Nach vier Tagen ohne eine Wanderung war es mal wieder Zeit, sich zu bewegen. Die Nordküste Picos kennen wir nicht so gut, daher war die Wandertour schnell gefunden. Rund um das Örtchen Santa Luzia sollte es durch ein Gebiet mit Landwirtschaft und Weinanbau gehen. Ein Teil der Wanderung verlief direkt an der Küste entlang. Das klang vielversprechend!

Trüb, windig und regnerisch begrüßte uns der Tag als wir die Tür der Casa Madeira aufmachten. Bis zum Frühstück hatte sich der Regen und ein Großteil des Windes verzogen, bedeckt war es aber immer noch. Dieses Spielchen kennen wir schon auf den Azoren und daher haben wir guten Mutes unsere Wandersachen gepackt und sind mit Sonnencreme bewaffnet auf die andere Seite der Insel gefahren.

Wie erwartet, schien in Santa Luzia die Sonne und die Sonnencreme diente nicht dazu, dass der Regen besser abläuft.

Oftmals starten Wanderungen an Kirchen, da diese zentral im Ort liegen und meist leicht zu finden sind. Dies hat zur Folge, dass wir häufig nach kurzer Zeit einen Stopp einlegen, da wir einen Blick auf den örtlichen Friedhof werfen. Hier in Santa Luzia stachen die Unmengen an Plastikblumen auf den Gräbern ins Auge.

Ein Stückchen hinter dem Friedhof stand eine große Monstera am Wegesrand, die bereits geblüht und Früchte ausgebildet hatte. Seit dem letzten Jahr wissen wir, dass die Früchte essbar sind und einen ungewöhnlich fruchtigen, harzigen Geschmack haben und sehr lecker sind. Leider waren diese Früchte noch nicht reif, sonst hätten sie uns wohl auf unserer Wanderung begleitet und wären das Highlight eines kommenden Frühstücks gewesen.

Der weitere Weg verlief erst einmal relativ unspektakulär entlang von Feldern und Wiesen den Berghang hinauf. In einem langen Bogen führte uns der Weg wieder in Richtung Küste zurück. Eine besondere Entdeckung haben wir in einem kleinen Dorf gemacht. Wir haben schon viele verschiedene Briefkästen hier gesehen: Vogelhäuser, Nachbauten des eigentlichen Wohnhauses, aufgeschnittene Plastikeimer aber eine ausgediente Mikrowelle war bislang nicht dabei!

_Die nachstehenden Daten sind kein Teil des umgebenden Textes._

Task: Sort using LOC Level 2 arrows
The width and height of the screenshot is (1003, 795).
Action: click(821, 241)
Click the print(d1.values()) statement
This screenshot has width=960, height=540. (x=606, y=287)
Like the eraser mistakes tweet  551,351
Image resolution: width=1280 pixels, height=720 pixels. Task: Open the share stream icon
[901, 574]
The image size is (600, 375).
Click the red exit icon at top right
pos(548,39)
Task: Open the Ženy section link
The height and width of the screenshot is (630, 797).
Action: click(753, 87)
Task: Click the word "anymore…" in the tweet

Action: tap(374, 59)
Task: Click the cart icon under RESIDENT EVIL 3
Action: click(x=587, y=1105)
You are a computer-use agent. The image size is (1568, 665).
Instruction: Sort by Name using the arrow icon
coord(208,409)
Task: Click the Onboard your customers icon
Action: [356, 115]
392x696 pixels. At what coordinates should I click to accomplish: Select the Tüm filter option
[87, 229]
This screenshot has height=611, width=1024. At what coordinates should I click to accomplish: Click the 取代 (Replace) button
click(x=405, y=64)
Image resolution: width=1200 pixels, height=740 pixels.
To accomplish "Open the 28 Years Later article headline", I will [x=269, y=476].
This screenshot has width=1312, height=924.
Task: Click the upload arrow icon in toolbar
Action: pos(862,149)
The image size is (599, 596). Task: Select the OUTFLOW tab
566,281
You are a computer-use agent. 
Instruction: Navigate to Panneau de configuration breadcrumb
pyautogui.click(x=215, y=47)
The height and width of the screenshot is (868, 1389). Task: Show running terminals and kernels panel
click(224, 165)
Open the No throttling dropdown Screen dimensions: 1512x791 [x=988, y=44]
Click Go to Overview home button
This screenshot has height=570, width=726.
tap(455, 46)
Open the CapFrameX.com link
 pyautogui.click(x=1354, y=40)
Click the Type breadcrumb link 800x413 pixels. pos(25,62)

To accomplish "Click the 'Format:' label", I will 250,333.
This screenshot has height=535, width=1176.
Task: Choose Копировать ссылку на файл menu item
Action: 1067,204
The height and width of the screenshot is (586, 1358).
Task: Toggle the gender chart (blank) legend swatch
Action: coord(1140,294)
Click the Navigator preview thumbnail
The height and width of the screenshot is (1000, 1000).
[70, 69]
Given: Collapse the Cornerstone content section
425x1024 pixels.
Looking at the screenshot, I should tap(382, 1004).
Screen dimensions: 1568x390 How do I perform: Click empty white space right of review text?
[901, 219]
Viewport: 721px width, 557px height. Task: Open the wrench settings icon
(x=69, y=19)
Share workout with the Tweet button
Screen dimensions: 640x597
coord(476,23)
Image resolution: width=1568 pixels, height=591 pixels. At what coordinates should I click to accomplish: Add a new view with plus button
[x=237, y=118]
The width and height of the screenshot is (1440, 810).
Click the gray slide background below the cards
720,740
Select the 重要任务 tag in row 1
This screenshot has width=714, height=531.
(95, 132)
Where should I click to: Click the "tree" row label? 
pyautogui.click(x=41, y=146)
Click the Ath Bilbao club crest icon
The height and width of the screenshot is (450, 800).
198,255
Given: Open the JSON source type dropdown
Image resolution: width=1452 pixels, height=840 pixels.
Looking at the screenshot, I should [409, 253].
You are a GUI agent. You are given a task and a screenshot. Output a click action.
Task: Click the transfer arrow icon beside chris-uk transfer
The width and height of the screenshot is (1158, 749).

Pico unterscheidet sich von den anderen Azoreninseln u.a. durch seine Küste. Wie ein breiter Ring ziehen sich erkaltete Lavamassen um die Insel. Der Atlantik mit seinen Wellen hat in den letzten Jahrtausenden daraus zum Teil sehr bizarr aussehende Strukturen geschaffen. Große Bögen und Überhänge direkt am Meer sowie gigantische „Kuhfladen“ über die unser Wanderweg ging. Durch alle Spalten in der Lava drängten Pflanzen und gaben so einen schönen schwarz-grün Kontrast.

Der Weg verlief abwechselnd über Lavafelder und durch kleine Wäldchen, die hauptsächlich aus mannshohen Heidegewächsen bestanden. Je näher wir dem Nordzipfel Santa Luzia kamen, um so häufiger tauchten endlich die versprochenen Weinfelder auf. Wie ein gigantisches Labyrinth aus Lavasteinwänden zieht sich das Anbaugebiet an der Küste entlang. Die Steinwände halten nicht nur den Wind ab, sondern speichern auch die Hitze des Tages und geben sie am Abend nach und nach wieder ab.

Das Meeresrauschen war eine willkommene Abwechslung zur Stille während des ersten Teils der Wanderung. Sieht man vom Vogelgezwitscher und einem gelegentlichen Hundegebell einmal ab, ist es unglaublich ruhig hier auf den Inseln. Das geht sogar so weit, dass man die Flugzeuge, die die Inseln in 11 Kilometer Höhe überfliegen, deutlich hören kann. Anderswo ist mir so etwas noch nicht aufgefallen.

Der Rückweg von der Küste an die Hauptstrasse war eine fast schnurgerade Strasse, die sich gefühlt endlos hinzog. Links und rechts gab es ein paar kleinere Häuser, ansonsten nur Felder. Zum Glück schmückte ab und zu mal eine wilde Calla den Wegesrand.

Den Abend haben wir dann wieder gemütlich an unserem Häuschen mit einer großen Schüssel Salat und einem kalten Bier ausklingen lassen.